Copy the material from the line holding "Click the words" through the line holding "will [897, 526].", inclusive, and swap "screenshot" for "screen capture". Leave everything else in those lines unchanged.

**Records of where words and elements are located:**

------

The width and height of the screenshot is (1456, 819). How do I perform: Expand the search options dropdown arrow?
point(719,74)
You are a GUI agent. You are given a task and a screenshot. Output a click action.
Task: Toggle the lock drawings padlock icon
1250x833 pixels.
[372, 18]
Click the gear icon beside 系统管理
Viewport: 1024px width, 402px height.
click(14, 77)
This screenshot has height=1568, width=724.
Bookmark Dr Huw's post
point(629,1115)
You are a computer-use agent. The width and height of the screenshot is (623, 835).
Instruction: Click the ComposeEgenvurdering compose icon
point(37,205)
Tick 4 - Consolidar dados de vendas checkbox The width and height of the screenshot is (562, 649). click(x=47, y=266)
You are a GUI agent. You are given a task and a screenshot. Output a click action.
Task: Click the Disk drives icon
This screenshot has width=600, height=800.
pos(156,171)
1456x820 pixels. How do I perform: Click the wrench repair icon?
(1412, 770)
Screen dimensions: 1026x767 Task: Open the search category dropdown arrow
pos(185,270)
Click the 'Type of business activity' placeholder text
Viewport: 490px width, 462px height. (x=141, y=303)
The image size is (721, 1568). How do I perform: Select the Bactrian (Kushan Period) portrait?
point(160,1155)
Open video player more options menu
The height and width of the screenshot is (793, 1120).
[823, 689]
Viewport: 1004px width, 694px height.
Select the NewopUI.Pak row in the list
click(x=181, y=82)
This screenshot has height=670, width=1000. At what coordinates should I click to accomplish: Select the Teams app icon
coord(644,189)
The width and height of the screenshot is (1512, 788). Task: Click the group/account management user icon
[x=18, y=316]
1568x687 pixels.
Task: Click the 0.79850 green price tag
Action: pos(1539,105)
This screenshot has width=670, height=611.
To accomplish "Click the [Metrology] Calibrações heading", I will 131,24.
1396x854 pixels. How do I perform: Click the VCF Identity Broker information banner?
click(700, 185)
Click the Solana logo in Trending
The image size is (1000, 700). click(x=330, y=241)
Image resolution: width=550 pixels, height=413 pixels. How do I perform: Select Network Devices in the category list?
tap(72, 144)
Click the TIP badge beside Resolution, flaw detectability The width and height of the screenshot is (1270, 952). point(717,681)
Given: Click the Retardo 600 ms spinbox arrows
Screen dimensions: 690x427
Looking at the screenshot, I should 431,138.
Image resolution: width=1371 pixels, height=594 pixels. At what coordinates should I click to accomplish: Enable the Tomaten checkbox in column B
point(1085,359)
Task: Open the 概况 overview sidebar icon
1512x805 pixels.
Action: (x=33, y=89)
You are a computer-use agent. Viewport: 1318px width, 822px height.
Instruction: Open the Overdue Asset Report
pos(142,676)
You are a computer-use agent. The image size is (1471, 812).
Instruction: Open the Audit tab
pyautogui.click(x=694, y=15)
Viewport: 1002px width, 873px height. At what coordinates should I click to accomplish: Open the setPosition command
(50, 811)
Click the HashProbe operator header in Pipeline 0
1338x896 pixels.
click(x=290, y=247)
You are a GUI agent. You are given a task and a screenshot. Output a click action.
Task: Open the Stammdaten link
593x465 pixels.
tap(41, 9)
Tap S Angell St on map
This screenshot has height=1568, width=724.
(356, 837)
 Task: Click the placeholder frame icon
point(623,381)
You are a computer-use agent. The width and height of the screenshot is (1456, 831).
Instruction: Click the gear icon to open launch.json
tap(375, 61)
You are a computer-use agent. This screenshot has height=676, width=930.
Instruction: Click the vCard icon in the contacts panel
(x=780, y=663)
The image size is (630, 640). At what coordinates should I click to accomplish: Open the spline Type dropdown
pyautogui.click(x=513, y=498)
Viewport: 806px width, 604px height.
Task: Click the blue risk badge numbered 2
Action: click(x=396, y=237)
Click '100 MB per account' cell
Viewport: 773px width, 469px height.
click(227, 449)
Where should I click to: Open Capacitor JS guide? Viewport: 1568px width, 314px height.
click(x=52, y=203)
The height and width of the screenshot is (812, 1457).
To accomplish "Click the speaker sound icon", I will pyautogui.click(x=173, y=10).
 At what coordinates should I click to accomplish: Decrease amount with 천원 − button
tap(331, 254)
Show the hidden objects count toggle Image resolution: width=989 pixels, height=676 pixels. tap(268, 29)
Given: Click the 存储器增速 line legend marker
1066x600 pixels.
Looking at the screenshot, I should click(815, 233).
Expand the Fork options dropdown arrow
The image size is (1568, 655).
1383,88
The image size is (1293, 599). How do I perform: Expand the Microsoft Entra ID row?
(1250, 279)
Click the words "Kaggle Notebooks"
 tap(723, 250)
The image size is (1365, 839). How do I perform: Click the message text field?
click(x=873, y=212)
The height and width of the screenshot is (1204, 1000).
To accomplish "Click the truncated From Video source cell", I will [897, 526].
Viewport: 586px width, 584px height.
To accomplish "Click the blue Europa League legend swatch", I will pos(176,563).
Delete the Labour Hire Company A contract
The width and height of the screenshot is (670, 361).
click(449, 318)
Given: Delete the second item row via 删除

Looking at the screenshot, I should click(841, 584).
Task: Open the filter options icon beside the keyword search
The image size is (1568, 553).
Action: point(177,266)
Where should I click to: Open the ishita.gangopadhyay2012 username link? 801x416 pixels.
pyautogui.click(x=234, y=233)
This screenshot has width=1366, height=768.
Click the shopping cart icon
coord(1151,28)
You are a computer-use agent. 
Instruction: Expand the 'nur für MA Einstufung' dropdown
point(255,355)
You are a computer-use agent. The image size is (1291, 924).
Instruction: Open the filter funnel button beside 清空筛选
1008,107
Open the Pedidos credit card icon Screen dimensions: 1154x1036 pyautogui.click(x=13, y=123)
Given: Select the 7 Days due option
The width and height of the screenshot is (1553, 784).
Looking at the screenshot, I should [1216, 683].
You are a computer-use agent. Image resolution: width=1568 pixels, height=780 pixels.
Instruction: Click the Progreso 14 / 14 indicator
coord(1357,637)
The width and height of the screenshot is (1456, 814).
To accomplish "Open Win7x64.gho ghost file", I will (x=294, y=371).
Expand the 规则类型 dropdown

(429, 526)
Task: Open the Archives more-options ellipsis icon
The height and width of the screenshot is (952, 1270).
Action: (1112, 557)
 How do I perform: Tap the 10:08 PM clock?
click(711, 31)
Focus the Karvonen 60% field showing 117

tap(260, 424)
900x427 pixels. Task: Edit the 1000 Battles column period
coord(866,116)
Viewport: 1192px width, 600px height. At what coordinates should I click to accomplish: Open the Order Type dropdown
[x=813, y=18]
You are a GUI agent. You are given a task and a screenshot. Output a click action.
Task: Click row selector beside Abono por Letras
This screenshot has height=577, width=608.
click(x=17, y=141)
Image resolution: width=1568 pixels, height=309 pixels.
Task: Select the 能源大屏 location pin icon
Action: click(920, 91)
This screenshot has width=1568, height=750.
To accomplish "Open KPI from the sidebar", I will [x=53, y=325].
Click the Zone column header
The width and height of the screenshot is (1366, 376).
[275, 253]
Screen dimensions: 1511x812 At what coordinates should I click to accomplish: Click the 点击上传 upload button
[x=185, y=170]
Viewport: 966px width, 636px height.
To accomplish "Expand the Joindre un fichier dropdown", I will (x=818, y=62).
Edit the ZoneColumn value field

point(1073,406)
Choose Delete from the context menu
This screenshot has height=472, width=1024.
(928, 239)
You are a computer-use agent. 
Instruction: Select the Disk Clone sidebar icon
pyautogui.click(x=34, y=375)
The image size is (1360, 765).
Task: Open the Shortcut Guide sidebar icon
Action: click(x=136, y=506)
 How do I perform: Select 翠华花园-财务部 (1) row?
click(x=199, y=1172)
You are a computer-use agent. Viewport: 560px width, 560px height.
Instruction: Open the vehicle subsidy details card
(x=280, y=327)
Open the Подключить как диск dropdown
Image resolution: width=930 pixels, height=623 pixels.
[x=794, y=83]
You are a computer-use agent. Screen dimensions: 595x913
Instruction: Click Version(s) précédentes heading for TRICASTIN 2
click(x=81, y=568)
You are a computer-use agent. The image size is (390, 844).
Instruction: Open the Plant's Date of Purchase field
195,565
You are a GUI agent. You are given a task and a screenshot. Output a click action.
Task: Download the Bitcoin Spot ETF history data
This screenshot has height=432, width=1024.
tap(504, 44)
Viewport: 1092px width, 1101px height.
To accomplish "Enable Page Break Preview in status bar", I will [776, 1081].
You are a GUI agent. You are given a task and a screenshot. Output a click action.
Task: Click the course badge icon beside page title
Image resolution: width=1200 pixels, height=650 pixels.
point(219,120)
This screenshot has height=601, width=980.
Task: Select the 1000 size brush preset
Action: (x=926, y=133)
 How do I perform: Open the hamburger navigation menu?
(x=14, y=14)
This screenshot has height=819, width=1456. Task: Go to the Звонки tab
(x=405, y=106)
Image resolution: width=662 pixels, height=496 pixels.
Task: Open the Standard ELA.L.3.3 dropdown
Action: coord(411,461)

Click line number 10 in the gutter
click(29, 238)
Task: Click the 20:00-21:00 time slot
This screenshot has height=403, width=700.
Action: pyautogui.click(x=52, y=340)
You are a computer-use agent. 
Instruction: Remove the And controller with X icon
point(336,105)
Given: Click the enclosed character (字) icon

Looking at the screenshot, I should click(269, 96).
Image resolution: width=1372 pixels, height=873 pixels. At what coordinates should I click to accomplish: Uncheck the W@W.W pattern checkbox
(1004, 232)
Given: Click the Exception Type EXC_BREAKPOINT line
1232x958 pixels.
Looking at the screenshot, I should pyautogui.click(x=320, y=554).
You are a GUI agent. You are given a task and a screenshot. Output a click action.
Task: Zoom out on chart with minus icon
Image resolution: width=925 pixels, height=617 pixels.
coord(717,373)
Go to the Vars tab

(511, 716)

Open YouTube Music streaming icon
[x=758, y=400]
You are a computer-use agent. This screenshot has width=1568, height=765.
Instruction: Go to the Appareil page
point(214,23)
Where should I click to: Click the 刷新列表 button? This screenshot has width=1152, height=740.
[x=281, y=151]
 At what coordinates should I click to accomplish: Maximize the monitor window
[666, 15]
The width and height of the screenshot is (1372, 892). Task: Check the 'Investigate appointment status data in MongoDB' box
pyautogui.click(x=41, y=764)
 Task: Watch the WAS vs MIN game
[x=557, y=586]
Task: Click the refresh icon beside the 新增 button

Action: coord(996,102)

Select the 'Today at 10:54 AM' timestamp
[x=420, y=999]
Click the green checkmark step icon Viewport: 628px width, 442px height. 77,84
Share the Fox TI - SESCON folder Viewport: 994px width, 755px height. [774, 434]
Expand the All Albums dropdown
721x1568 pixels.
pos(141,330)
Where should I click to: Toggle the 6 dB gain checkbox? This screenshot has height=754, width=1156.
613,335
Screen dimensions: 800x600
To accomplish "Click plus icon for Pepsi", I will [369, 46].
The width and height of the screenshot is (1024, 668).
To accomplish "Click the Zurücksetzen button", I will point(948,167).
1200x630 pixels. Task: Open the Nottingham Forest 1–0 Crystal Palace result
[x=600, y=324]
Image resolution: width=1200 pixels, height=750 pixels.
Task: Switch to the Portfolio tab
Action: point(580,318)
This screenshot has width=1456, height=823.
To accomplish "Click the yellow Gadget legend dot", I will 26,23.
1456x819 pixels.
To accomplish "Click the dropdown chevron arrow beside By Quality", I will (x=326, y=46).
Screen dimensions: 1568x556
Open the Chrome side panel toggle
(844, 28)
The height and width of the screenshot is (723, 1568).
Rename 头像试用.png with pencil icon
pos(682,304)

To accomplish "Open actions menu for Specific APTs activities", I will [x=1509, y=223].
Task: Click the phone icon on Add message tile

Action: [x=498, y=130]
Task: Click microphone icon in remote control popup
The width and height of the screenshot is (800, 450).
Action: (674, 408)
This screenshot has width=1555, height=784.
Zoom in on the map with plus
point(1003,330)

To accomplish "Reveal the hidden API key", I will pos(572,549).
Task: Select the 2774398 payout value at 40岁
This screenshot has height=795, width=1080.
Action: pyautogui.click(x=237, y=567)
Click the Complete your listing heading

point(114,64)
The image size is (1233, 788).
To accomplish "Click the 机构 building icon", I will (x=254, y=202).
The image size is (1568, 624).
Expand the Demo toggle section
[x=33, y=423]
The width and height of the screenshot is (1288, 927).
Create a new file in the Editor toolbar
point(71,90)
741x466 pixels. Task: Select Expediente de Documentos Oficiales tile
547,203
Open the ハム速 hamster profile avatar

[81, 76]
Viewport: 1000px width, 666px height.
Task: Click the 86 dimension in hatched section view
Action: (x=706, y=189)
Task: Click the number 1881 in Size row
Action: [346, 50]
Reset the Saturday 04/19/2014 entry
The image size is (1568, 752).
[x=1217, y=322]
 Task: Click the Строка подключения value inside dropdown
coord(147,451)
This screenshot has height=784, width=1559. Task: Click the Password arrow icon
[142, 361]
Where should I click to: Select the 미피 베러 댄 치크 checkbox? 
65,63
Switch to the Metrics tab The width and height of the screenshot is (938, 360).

------

**CORRECT OUTPUT:**
Click the words "Kaggle Notebooks"
 tap(723, 250)
The image size is (1365, 839). How do I perform: Click the message text field?
click(x=873, y=212)
The height and width of the screen capture is (1204, 1000).
To accomplish "Click the truncated From Video source cell", I will [897, 526].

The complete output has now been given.